Question

Find the value of $$ \frac{\cos38^\circ\csc52^\circ}{\tan18^\circ\tan35^\circ\tan60^\circ\tan72^\circ\tan55^\circ} $$

Answer

**step1** Understanding the problem

The problem asks us to find the numerical value of a trigonometric expression. The expression involves various trigonometric functions (cosine, cosecant, and tangent) and angles. To solve this, we will use trigonometric identities related to complementary angles and reciprocal relationships.

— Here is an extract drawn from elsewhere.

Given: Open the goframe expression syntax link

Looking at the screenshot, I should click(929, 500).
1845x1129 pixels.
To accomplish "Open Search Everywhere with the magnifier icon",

**step2** Simplifying the numerator

The numerator of the given expression is $$\cos38^\circ\csc52^\circ$$.
We observe that the angles $$38^\circ$$ and $$52^\circ$$ are complementary, meaning their sum is $$90^\circ$$ ($$38^\circ + 52^\circ = 90^\circ$$).
We use the complementary angle identity $$\csc(90^\circ - \theta) = \sec\theta$$.
So, $$\csc52^\circ = \csc(90^\circ - 38^\circ) = \sec38^\circ$$.
Next, we use the reciprocal identity $$\sec\theta = \frac{1}{\cos\theta}$$.
Therefore, $$\sec38^\circ = \frac{1}{\cos38^\circ}$$.
Substituting this back into the numerator expression:
$$\cos38^\circ \times \left(\frac{1}{\cos38^\circ}\right)$$
The $$\cos38^\circ$$ terms cancel out, leaving:
$$1$$
Thus, the simplified numerator is $$1$$.

**step3** Simplifying the denominator using complementary and reciprocal identities

The denominator is $$\tan18^\circ\tan35^\circ\tan60^\circ\tan72^\circ\tan55^\circ$$.
We look for pairs of complementary angles:
- For $$18^\circ$$ and $$72^\circ$$: Since $$18^\circ + 72^\circ = 90^\circ$$, we can write $$72^\circ = 90^\circ - 18^\circ$$.
Using the identity $$\tan(90^\circ - \theta) = \cot\theta$$:
$$\tan72^\circ = \tan(90^\circ - 18^\circ) = \cot18^\circ$$.
- For $$35^\circ$$ and $$55^\circ$$: Since $$35^\circ + 55^\circ = 90^\circ$$, we can write $$55^\circ = 90^\circ - 35^\circ$$.
Using the identity $$\tan(90^\circ - \theta) = \cot\theta$$:
$$\tan55^\circ = \tan(90^\circ - 35^\circ) = \cot35^\circ$$.
Now, we use the reciprocal identity $$\cot\theta = \frac{1}{\tan\theta}$$.
So, $$\tan72^\circ = \frac{1}{\tan18^\circ}$$ and $$\tan55^\circ = \frac{1}{\tan35^\circ}$$.
Substitute these reciprocal forms back into the denominator expression:
$$\tan18^\circ \times \tan35^\circ \times \tan60^\circ \times \left(\frac{1}{\tan18^\circ}\right) \times \left(\frac{1}{\tan35^\circ}\right)$$
We can rearrange the terms to group the reciprocal pairs:
$$\left(\tan18^\circ \times \frac{1}{\tan18^\circ}\right) \times \left(\tan35^\circ \times \frac{1}{\tan35^\circ}\right) \times \tan60^\circ$$
Each pair in parentheses simplifies to $$1$$:
$$1 \times 1 \times \tan60^\circ$$
This simplifies to $$\tan60^\circ$$.

**step4** Evaluating the value of the denominator

From standard trigonometric values, we know that $$\tan60^\circ = \sqrt{3}$$.
Therefore, the simplified denominator is $$\sqrt{3}$$.

**step5** Calculating the final value of the expression

Now we combine the simplified numerator and denominator:
The expression = $$\frac{\text{Numerator}}{\text{Denominator}} = \frac{1}{\sqrt{3}}$$.
To rationalize the denominator, we multiply both the numerator and the denominator by $$\sqrt{3}$$:
$$\frac{1}{\sqrt{3}} \times \frac{\sqrt{3}}{\sqrt{3}} = \frac{\sqrt{3}}{3}$$
The final value of the expression is $$\frac{\sqrt{3}}{3}$$.